Pour M. V., cette disposition statutaire ne vise que la communication du rapport du commissaire aux comptes lors de l'approbation des comptes annuels de la personne morale et n'autoriserait pas d'autre communication.
Au soutien de leurs demandes, les associés minoritaires, qui discutent du montant de la rémunération de l'associé majoritaire et dirigeant social, indiquent que le calcul de cette part variable est, selon eux et en toute vraisemblance, l'application d'une convention réglementée votée lors de l'assemblée générale du 22 septembre 2009 et qui resterait en vigueur à défaut de nouvelle convention réglementée adoptée à l'occasion des exercices ultérieurs. Ainsi, toutes leurs demandes de communication des rapports spéciaux des commissaires aux comptes tendent à obtenir la remise de cette convention réglementée.

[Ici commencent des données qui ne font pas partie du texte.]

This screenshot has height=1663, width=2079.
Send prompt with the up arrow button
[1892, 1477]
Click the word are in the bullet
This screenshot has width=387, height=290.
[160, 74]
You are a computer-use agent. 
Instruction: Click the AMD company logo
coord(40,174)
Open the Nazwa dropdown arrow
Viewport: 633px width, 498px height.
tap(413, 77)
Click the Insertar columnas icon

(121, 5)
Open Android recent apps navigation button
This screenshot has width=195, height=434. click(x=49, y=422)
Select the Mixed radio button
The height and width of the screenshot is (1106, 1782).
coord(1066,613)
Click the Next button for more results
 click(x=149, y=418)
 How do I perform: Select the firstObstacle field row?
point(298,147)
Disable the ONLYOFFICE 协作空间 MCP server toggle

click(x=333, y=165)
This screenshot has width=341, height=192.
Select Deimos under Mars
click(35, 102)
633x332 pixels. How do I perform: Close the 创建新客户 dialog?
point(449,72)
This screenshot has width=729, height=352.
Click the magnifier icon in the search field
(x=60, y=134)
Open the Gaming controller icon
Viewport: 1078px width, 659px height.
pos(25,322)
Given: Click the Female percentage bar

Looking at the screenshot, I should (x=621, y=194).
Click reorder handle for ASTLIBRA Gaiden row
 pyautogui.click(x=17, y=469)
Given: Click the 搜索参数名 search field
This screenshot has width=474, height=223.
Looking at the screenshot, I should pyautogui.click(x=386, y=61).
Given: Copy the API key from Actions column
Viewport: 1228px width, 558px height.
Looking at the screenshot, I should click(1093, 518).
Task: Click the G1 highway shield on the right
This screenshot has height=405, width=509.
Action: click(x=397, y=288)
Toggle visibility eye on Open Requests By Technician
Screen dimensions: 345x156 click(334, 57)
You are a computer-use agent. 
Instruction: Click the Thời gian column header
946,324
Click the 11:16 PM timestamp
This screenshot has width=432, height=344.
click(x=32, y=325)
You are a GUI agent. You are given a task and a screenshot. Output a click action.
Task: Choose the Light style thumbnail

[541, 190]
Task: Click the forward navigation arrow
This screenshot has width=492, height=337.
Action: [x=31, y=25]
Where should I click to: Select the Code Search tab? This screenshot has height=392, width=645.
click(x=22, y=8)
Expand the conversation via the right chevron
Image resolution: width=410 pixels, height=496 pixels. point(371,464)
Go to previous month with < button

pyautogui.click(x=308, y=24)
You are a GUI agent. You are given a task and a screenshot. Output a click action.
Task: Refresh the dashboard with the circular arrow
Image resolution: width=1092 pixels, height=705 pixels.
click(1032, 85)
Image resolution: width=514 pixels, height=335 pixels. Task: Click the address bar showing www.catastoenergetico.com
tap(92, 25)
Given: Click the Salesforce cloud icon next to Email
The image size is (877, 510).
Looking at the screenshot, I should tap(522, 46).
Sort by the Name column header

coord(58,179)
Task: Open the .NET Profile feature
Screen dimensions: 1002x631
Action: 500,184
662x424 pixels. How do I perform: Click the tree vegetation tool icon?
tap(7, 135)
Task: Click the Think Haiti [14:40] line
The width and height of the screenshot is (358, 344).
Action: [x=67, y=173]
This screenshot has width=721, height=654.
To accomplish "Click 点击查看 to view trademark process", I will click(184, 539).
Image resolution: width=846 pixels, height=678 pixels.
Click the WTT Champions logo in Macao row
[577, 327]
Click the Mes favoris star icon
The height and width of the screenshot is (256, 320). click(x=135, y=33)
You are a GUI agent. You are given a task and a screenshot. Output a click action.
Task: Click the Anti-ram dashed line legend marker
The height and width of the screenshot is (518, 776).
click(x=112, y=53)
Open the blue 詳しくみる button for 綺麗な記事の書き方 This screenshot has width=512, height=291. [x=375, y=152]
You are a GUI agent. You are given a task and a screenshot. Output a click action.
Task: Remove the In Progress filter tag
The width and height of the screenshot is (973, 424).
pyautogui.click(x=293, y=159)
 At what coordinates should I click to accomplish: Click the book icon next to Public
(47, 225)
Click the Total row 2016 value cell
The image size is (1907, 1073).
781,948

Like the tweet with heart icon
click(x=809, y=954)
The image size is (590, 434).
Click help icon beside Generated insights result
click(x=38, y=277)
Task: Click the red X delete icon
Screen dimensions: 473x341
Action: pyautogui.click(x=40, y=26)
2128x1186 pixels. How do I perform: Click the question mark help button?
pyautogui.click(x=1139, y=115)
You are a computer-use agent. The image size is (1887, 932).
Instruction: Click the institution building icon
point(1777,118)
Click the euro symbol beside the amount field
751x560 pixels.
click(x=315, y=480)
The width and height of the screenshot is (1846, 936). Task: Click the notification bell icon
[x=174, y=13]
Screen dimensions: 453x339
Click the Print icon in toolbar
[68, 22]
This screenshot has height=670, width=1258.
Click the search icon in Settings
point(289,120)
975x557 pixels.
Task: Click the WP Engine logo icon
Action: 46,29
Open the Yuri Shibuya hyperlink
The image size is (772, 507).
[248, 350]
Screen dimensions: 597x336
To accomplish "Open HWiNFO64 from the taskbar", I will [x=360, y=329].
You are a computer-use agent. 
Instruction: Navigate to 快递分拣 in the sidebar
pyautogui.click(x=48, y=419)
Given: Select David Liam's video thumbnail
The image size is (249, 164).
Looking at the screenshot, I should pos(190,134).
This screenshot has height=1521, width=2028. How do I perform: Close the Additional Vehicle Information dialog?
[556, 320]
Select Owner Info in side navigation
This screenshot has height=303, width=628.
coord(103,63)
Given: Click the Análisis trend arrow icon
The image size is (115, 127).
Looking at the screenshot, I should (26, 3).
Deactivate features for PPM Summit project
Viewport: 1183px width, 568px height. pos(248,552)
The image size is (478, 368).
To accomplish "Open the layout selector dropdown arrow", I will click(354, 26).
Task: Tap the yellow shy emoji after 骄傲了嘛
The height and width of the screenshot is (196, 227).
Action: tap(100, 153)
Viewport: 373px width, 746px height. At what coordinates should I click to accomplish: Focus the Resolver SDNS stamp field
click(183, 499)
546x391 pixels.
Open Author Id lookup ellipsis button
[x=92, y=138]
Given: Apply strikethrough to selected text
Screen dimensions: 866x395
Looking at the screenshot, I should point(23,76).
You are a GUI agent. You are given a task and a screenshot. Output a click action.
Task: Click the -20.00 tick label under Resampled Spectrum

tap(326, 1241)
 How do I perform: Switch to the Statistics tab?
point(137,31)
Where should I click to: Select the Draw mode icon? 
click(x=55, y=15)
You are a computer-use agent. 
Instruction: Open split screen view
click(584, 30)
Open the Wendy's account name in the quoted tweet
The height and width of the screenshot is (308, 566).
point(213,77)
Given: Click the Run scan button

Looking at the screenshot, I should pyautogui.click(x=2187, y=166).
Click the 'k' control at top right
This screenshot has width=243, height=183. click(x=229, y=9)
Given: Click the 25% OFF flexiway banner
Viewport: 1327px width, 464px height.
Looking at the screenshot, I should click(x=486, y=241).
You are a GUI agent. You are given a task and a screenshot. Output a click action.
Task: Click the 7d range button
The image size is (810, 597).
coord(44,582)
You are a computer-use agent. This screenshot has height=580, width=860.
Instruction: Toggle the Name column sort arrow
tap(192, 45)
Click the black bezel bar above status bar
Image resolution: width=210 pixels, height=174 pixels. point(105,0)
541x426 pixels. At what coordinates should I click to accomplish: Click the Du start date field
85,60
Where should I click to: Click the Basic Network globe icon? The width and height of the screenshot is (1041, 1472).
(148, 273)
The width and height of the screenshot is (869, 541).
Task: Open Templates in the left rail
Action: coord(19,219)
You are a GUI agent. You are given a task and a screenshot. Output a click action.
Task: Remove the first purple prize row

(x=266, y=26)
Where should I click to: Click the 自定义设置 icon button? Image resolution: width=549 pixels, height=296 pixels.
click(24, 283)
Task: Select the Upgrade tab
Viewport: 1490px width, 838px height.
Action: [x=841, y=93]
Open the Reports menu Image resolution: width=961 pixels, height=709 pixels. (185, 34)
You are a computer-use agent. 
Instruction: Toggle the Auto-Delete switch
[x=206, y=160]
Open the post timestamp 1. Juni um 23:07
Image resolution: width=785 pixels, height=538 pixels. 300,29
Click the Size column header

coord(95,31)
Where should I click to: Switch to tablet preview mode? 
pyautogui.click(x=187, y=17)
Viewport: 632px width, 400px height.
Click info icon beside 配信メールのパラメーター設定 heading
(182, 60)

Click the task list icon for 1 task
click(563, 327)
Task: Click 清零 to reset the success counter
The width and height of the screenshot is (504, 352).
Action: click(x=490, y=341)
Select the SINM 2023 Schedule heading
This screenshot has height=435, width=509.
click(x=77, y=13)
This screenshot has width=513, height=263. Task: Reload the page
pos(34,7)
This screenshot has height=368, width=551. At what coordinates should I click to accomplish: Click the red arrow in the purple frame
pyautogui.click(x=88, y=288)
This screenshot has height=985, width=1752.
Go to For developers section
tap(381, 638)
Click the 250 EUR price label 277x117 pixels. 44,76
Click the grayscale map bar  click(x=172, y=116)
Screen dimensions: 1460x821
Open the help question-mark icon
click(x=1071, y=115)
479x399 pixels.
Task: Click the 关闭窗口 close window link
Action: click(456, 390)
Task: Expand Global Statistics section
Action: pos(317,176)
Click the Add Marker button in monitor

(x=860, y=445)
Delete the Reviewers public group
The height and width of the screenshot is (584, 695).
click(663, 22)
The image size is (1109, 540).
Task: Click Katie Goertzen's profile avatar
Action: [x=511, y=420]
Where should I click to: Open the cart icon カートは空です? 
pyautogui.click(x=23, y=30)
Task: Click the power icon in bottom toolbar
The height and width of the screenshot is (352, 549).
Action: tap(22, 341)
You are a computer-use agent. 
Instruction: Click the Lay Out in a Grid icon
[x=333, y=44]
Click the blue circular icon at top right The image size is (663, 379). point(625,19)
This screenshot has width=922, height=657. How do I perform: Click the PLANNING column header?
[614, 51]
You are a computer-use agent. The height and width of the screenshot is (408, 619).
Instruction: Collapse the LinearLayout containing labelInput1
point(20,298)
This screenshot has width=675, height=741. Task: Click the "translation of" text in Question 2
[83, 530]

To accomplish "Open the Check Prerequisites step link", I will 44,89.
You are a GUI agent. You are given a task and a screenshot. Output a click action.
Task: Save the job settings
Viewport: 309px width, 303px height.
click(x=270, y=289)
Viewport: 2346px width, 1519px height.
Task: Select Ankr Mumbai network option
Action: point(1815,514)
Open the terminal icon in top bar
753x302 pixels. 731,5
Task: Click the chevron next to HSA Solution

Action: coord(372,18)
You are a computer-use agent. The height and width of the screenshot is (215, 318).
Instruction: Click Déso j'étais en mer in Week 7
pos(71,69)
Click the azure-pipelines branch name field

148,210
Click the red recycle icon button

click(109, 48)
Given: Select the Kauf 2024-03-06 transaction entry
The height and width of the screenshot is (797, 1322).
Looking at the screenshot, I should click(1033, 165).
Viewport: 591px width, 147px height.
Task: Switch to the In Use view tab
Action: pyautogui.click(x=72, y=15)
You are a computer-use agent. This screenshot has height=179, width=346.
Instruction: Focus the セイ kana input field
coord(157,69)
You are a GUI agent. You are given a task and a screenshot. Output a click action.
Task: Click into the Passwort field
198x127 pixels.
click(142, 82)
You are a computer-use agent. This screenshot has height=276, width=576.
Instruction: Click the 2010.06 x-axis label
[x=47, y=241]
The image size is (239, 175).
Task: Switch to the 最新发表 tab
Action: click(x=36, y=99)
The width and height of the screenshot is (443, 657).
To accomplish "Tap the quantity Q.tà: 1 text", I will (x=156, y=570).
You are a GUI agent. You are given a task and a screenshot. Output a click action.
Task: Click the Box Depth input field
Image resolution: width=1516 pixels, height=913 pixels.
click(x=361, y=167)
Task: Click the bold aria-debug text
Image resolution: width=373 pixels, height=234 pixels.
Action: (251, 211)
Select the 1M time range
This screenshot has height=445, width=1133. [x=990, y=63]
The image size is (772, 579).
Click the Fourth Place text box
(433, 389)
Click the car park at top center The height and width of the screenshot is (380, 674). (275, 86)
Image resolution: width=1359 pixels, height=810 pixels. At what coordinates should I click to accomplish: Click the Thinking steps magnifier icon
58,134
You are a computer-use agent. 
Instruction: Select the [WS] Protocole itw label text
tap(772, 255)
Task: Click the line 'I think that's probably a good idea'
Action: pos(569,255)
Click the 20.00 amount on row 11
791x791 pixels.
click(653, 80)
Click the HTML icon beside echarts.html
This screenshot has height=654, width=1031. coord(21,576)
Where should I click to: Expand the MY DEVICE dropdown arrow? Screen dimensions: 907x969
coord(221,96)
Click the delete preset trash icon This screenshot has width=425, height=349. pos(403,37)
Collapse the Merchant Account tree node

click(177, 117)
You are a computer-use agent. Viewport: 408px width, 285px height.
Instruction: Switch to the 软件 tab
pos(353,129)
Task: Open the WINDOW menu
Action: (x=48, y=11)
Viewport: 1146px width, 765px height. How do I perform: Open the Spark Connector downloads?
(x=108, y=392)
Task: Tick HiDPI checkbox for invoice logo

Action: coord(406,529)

L'examen du procès-verbal de l'assemblée générale sus-visée (pièce n° 6 des appelants), dont l'ordre du jour portait notamment sur l'approbation des conventions visées à l'article L. 227-10 du code de commerce et la fixation de la rémunération variable du président montre qu'y est expressément mentionné le rapport du commissaire aux comptes sur lesdites conventions et que l'assemblée, à la majorité des voix, les associés minoritaires ayant voté contre, a, après avoir pris connaissance du rapport spécial du commissaire aux comptes, approuvé la convention énoncée dans ce rapport qui est, par ailleurs, cité parmi les pièces mises à la disposition de l'assemblée ; le procès-verbal, dont l'authenticité n'est pas contestée, spécifiant que les rapports des commissaires aux comptes ont été tenus à la disposition des associés au siège social à compter de la convocation de l'assemblée, adressée selon le même procès-verbal le 7 septembre 2009.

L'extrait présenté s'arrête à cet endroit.